The task:
Every line of the listing that contains the word "computer" is to be copied out.

Recorded information:
• • • • • • •
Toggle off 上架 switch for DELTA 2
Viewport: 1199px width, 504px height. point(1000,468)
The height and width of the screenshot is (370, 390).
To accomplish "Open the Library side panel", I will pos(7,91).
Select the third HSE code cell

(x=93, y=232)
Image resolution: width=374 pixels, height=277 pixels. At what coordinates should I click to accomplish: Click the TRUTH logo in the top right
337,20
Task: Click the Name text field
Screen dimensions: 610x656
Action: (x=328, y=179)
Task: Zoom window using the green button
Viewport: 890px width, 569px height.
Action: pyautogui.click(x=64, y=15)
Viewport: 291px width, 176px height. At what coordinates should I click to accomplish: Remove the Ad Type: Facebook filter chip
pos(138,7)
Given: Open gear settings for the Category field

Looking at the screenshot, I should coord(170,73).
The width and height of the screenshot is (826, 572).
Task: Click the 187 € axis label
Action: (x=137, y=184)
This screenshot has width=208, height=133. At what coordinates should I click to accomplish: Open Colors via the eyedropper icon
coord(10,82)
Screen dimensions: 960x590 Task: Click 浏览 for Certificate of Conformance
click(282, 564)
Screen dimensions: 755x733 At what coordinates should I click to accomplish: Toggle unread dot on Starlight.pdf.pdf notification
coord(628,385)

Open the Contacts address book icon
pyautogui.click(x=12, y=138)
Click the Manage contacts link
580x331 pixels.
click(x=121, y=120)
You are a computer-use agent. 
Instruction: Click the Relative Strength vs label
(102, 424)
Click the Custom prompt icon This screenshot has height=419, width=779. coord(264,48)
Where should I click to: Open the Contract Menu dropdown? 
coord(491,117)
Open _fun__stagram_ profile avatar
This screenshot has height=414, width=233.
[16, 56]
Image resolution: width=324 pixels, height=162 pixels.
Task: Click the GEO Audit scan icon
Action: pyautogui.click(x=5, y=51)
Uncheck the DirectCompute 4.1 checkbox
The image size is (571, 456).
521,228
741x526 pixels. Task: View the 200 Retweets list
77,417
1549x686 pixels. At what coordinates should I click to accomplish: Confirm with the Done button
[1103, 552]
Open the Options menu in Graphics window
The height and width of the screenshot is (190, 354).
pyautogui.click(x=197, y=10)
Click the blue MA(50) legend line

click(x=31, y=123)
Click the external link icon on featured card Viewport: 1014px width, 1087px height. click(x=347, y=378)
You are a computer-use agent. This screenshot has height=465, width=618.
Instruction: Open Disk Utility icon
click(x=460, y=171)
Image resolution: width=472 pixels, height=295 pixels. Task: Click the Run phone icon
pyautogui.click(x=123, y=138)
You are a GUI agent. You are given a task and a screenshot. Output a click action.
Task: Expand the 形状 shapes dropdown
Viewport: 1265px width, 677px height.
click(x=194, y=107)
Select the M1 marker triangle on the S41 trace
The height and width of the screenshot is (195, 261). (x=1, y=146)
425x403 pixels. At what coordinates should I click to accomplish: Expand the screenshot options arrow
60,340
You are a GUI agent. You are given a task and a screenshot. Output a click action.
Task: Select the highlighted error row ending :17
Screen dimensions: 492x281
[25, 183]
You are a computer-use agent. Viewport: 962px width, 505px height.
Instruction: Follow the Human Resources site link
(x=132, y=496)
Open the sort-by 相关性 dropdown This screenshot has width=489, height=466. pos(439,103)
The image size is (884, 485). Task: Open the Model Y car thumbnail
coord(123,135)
• • • • • • •
Task response:
You are a computer-use agent. 
You are a computer-use agent. This screenshot has height=465, width=618.
You are a computer-use agent. Viewport: 962px width, 505px height.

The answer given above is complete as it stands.